You are viewing a plain text version of this content. The canonical link for it is here.
Posted to solr-user@lucene.apache.org by Tod <li...@gmail.com> on 2010/08/04 21:01:45 UTC
Solrj ContentStreamUpdateRequest Slow
I'm running a slight variation of the example code referenced below and
it takes a real long time to finally execute. In fact it hangs for a
long time at solr.request(up) before finally executing. Is there
anything I can look at or tweak to improve performance?

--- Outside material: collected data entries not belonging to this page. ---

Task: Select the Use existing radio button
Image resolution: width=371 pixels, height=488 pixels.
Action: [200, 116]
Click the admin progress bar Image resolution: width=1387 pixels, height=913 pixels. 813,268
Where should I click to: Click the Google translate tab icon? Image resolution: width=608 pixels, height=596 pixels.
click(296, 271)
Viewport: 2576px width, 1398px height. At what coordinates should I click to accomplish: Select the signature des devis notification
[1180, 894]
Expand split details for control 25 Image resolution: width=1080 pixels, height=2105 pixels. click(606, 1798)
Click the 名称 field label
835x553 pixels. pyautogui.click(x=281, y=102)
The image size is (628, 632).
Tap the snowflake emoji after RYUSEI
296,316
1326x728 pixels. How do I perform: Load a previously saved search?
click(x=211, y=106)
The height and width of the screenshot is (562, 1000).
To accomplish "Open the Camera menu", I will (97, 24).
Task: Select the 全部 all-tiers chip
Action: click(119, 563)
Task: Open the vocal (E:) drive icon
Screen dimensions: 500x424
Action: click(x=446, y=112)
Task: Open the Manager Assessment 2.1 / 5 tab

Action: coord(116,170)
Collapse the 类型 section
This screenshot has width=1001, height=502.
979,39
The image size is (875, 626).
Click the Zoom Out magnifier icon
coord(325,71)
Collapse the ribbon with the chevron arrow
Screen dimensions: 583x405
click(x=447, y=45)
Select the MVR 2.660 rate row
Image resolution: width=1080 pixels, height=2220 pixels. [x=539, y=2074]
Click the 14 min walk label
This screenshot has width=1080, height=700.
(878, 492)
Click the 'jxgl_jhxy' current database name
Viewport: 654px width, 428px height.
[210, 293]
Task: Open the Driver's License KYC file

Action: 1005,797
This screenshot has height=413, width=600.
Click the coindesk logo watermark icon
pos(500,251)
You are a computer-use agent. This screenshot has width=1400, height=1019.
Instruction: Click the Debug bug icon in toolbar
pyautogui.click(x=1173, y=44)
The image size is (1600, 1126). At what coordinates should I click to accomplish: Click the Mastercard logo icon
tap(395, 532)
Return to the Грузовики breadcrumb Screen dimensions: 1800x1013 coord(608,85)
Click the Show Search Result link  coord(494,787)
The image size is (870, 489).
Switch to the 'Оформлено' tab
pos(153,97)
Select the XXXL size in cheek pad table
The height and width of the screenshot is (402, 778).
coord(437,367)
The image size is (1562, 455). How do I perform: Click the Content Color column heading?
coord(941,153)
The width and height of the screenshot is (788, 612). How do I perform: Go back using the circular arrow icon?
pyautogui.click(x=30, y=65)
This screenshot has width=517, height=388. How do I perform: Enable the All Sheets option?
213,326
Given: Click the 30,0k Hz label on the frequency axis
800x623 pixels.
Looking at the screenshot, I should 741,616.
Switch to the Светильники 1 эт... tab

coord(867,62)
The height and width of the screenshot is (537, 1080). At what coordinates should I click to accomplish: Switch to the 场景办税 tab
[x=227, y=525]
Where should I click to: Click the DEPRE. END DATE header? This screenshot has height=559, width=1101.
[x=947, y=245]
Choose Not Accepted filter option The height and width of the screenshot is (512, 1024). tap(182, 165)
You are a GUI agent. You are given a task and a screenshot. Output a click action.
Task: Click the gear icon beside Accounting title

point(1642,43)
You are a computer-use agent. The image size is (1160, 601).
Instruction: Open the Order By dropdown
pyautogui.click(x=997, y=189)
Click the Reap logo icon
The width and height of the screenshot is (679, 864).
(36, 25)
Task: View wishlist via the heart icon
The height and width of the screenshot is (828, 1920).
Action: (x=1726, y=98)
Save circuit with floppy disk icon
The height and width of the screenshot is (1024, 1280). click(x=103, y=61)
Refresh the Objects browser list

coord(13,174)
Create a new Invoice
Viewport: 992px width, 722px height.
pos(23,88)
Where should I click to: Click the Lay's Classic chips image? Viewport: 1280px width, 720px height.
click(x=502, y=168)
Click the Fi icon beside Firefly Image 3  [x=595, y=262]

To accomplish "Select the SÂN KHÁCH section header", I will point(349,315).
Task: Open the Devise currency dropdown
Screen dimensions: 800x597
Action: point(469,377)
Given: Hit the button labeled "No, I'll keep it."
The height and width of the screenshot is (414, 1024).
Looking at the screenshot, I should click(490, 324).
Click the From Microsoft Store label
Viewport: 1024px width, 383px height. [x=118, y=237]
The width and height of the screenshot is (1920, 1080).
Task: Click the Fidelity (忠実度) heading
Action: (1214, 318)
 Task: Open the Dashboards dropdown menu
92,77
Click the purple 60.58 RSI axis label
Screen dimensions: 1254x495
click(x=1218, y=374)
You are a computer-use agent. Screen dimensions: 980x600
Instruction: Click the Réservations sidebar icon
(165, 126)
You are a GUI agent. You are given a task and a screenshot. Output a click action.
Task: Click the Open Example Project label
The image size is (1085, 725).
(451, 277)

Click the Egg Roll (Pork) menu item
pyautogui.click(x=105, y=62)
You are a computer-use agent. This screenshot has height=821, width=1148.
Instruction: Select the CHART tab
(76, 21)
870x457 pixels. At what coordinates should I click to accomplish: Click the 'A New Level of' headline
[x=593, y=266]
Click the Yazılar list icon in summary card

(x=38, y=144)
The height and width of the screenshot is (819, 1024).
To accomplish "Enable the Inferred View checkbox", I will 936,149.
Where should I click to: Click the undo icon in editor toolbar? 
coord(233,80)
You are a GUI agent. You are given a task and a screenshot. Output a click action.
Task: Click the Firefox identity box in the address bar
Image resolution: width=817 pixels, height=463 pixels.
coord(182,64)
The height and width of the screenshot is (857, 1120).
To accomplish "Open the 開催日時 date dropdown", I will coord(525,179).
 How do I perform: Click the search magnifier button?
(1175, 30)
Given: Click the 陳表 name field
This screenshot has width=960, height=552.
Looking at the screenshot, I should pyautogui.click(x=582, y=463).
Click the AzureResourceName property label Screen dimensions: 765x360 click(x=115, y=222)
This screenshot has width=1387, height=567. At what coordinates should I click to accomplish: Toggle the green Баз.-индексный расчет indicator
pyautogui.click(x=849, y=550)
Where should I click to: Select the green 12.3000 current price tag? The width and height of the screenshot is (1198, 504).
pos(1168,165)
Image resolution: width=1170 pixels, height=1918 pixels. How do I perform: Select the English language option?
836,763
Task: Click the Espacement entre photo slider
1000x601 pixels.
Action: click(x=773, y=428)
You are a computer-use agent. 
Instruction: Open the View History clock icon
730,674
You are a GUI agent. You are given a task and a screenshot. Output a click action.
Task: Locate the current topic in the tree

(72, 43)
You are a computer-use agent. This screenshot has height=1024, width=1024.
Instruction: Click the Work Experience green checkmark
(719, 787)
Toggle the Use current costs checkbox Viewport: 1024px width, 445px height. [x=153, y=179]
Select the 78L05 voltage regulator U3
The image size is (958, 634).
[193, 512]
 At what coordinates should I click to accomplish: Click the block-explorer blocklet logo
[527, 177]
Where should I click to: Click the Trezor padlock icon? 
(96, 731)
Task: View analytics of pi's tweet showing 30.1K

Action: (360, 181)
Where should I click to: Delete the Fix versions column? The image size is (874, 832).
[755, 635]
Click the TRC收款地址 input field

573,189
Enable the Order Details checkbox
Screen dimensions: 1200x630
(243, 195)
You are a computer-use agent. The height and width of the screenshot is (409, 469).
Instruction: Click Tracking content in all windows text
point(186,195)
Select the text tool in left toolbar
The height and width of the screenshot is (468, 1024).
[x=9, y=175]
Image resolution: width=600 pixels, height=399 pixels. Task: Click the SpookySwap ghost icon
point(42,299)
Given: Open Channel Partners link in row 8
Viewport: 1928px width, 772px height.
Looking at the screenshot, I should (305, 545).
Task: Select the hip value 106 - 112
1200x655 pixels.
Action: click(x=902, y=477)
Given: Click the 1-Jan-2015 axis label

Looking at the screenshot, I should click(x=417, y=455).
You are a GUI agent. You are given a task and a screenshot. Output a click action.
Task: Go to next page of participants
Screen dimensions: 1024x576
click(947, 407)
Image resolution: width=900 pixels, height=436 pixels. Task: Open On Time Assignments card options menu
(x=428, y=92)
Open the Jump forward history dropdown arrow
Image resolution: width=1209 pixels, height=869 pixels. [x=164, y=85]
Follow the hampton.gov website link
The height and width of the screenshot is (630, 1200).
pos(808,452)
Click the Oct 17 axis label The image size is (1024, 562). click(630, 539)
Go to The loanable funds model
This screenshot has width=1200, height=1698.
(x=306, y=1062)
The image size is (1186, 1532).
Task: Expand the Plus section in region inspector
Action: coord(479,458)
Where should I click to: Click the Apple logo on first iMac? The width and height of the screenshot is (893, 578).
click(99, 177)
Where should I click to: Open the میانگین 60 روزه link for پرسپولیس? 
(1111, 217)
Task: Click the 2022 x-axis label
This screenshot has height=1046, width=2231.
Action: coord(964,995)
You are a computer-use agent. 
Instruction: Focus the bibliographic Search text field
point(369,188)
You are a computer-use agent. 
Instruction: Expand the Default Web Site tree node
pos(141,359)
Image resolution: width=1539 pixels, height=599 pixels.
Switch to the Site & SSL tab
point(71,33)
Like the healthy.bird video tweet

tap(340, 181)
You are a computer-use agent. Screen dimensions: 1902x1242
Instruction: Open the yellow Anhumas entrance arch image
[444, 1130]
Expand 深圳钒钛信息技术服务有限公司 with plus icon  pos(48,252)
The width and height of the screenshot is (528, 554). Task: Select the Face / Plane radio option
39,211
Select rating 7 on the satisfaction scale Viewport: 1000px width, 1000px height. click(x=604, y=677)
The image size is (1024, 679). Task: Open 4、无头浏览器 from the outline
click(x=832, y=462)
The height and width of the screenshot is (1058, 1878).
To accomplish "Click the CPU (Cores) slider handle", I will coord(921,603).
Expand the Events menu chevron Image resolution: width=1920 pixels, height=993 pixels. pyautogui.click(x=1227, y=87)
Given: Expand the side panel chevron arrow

I am also indexing a local pdf file, there are no firewall issues, solr
is running on the same machine, and I tried the actual host name in
addition to localhost but nothing helps.
Thanks - Tod
http://wiki.apache.org/solr/ContentStreamUpdateRequestExample
Re: Solrj ContentStreamUpdateRequest Slow
Posted by Chris Hostetter <ho...@fucit.org>.
: ContentStreamUpdateRequest req = new
: ContentStreamUpdateRequest("/update/extract");
:
: System.out.println("setting params...");
: req.setParam("stream.url", fileName);
: req.setParam("literal.content_id", solrId);
ContentStreamUpdateRequest exists so that you can stream content directly
from the client to the server -- you aren't doing that, you are asking the
server t ogo fetch the stream.url itself.
The NullPointerException happens because you've never called
ContentStreamUpdateRequest.addFile or
ContentStreamUpdateRequest.addContentStream so it gets into a state where
it doesn't know what it's doing (admitedely the error message is less then
ideal)
If you just use a plain old regular "UpdateRequest" (or even a
"QueryRequest") instead, your code works as written.
-Hoss
--
http://lucenerevolution.org/ ... October 7-8, Boston
http://bit.ly/stump-hoss ... Stump The Chump!
Re: Solrj ContentStreamUpdateRequest Slow
Posted by Lance Norskog <go...@gmail.com>.
There are no unit tests for stream.file or stream.url. Tests in
org.apache.solr.handler.TestCSVLoader.filename:loadLocal() intercept
them and do its own thing, feeding a local file instead of the
stream.file parameter. I see no proof that stream.file/stream.url
should work in SolrJ or in EmbeddedSolr (which uses the SolrJ API).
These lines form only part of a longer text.